• [Reading passage]
A - Santiago Seage: Thank you, Angie. I'm not familiar enough with the situations you described and the reason for the different valuations you were mentioning. Obviously in our sector, interest rates play a significant role, but I wouldn't be able to elaborate a lot regarding the examples you have mentioned. Obviously we are aware of the transactions in the sector, but we typically do not spend too much time trying to understand valuations.

Angie Storozynski: Okay, but how about the fact that you managed to buy these wind assets in the UK at such low multiples? I mean, you sort of alluded to that, that those are middle of the market types of deals that might be coming at attractive multiples, but overall just wondering if that is indicative of basically the value of your existing assets given that you can buy assets at such low multiples.

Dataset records
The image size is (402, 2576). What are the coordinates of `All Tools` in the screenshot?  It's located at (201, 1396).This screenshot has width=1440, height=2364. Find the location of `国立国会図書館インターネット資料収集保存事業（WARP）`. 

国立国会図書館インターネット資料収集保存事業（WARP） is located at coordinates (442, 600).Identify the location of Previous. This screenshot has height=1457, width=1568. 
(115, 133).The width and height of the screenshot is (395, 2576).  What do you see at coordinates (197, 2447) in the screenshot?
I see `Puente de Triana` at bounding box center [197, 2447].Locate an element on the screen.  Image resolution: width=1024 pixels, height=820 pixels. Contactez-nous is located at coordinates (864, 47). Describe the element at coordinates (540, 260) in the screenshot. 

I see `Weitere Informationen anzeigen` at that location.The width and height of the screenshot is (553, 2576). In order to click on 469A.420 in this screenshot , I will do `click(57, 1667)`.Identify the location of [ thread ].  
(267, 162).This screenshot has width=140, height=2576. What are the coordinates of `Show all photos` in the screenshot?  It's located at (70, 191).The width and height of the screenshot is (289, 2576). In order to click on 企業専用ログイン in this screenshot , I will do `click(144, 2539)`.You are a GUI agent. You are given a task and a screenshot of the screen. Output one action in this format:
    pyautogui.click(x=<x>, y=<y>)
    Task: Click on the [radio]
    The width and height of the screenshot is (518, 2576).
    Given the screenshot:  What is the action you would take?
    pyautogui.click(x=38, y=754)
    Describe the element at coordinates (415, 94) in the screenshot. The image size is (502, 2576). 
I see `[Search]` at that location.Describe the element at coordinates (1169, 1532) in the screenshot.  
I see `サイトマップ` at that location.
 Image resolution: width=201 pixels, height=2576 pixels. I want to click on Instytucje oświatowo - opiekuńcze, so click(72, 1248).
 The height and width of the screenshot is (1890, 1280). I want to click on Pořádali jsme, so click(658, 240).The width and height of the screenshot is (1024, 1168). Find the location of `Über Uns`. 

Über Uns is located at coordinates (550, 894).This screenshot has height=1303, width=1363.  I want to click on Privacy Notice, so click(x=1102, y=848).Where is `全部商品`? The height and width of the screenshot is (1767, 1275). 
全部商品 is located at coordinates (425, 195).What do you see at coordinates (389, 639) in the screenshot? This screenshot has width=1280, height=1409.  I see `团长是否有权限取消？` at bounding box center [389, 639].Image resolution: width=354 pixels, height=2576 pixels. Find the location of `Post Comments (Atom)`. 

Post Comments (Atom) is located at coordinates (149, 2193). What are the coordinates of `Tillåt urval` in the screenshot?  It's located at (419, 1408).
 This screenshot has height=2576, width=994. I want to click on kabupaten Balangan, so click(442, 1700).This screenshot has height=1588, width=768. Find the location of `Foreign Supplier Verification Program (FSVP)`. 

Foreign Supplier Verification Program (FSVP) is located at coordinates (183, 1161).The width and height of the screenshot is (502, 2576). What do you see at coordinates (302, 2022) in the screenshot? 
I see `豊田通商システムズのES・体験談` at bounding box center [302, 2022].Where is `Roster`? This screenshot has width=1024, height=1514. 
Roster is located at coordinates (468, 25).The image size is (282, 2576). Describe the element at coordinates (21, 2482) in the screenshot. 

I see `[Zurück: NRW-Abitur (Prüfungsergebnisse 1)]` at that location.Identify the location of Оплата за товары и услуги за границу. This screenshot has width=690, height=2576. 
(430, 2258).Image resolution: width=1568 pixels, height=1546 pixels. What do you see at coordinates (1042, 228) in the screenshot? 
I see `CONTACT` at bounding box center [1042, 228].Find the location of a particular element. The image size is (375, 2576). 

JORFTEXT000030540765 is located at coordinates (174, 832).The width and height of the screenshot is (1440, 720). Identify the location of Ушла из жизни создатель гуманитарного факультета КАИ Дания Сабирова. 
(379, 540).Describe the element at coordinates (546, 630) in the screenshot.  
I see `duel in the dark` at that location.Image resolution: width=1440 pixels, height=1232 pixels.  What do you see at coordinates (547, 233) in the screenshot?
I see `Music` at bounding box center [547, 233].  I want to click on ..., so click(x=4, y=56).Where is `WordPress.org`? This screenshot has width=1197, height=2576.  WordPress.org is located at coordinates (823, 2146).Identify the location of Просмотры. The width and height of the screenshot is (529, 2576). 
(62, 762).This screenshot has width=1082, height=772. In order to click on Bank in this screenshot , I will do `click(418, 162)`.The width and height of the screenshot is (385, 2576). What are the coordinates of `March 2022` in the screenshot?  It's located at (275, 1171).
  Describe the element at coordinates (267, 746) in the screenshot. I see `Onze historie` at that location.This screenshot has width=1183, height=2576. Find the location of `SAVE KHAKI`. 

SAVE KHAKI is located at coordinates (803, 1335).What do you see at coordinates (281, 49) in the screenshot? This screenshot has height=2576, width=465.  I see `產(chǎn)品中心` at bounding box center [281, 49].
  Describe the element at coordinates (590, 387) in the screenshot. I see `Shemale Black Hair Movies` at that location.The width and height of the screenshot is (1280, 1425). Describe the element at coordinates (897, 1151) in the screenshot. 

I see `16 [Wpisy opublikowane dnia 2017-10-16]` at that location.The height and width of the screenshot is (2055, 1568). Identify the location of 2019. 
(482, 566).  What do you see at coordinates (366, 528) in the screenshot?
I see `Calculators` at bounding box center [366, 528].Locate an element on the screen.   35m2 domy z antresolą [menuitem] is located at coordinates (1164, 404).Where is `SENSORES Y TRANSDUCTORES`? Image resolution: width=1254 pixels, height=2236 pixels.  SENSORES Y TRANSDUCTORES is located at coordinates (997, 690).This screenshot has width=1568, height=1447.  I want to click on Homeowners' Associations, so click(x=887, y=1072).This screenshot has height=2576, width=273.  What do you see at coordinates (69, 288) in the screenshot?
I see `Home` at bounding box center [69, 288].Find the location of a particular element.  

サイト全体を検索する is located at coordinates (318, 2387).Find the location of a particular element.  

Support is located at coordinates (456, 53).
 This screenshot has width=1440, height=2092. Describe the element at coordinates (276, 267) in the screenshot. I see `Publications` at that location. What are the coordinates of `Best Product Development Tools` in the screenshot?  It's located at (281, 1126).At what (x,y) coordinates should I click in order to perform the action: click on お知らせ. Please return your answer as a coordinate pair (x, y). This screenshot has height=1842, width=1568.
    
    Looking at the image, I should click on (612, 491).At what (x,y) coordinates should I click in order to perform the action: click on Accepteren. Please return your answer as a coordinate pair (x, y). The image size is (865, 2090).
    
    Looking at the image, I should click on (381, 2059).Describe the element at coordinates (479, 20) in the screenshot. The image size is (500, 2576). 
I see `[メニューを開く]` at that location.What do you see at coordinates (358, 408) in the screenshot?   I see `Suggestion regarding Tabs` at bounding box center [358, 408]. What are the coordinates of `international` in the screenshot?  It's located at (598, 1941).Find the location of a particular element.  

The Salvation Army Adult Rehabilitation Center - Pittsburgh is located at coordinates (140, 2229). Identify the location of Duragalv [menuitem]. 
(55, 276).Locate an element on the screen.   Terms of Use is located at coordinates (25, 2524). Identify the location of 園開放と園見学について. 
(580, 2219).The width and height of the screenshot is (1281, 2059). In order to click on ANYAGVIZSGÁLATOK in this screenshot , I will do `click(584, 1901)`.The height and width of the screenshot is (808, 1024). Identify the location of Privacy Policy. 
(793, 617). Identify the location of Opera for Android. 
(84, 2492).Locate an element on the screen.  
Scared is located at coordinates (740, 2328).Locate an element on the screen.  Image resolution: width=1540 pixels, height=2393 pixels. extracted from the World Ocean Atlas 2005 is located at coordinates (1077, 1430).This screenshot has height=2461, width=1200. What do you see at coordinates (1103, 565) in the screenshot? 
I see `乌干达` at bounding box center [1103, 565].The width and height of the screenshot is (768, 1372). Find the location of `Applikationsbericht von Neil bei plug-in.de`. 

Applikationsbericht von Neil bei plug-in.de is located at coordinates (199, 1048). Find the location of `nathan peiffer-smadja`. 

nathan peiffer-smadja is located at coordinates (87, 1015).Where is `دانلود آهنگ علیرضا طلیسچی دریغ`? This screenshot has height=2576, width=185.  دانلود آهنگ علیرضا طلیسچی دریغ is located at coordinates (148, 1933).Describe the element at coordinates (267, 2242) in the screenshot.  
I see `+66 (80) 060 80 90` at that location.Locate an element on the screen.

• [Problem description] Translate this sentence from the transcript into Spanish: "Obviously we are aware of the transactions in the sector, but we typically do not spend too much time trying to understand valuations."

• [Exercise answer] Evidentemente, estamos al tanto de las transacciones en el sector, pero normalmente no dedicamos demasiado tiempo a tratar de entender las valoraciones.